Catalytic Hydrodeoxygenation of Guaiacol over Palladium Catalyst on Different Titania Supports

Pd catalysts supported on TiO₂ with different crystalline phases were prepared with formaldehyde as reducing agent and examined for hydrodeoxygenation (HDO) of guaiacol. Their properties were characterized by N₂ adsorption, X-ray diffraction, transmission electron microscopy, and X-ray photoelectron spectroscopy. Compared to the carbon-supported Pd catalysts, TiO₂-supported Pd catalysts exhibited higher C-O bond scission ability, which may be attributed to the presence of partially reduced titanium species originating from the reduction of Ti⁴⁺ by spillover hydrogen from Pd at 200 °C on the surface of TiO₂. Guaiacol was hydrogenated on Pd sites to give 2-methoxycyclohexanol, which diffused to partially reduced titanium species and subsequently reacted with hydrogen from Pd to generate cyclohexane.
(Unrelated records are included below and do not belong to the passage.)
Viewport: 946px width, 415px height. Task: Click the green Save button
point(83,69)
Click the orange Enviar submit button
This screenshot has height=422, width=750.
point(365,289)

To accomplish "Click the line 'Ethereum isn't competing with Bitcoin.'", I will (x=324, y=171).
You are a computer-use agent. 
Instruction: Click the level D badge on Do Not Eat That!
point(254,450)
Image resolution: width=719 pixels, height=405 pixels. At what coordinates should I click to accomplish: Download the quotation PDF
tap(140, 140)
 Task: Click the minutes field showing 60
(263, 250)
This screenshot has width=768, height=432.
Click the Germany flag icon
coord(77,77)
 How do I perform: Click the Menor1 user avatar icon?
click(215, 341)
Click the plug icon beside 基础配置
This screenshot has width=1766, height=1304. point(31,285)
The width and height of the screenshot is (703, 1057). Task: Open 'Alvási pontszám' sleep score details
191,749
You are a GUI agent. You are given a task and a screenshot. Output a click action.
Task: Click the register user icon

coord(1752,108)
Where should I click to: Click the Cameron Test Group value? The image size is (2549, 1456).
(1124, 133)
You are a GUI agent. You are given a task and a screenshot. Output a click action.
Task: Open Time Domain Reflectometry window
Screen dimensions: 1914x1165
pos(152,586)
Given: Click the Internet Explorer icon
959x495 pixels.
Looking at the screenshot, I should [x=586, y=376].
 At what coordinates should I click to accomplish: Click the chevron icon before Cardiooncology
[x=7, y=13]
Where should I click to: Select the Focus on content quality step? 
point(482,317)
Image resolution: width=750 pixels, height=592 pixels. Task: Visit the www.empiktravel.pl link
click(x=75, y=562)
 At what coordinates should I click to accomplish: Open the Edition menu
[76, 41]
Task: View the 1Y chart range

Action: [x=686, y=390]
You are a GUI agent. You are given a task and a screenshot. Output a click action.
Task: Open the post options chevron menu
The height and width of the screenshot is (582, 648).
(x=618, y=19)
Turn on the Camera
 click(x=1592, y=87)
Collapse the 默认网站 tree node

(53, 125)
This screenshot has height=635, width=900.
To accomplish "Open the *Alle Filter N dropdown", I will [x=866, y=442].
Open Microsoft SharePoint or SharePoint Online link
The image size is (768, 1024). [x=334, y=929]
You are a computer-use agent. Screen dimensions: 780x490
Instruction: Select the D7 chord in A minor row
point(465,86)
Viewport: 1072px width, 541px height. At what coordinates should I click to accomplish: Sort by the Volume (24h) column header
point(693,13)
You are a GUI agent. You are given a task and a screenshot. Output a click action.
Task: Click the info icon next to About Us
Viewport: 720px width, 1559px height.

Anatase TiO₂-supported Pd catalyst gave the highest HDO activity of guaiacol among the Pd catalysts supported on three types of TiO₂ (anatase, rutile, and their mix, P25), suggesting that more partially reduced titanium species are in favor of the HDO reaction because anatase is facile to reduce by H₂ at 200 °C. Higher selectivity of cyclohexane for Pd/TiO₂ reduced at 500 °C than that reduced at 200 °C further confirmed that the enhanced C-O bond scission ability of Pd/TiO₂ is mainly attributed to the partially reduced titanium species on the surface of TiO₂.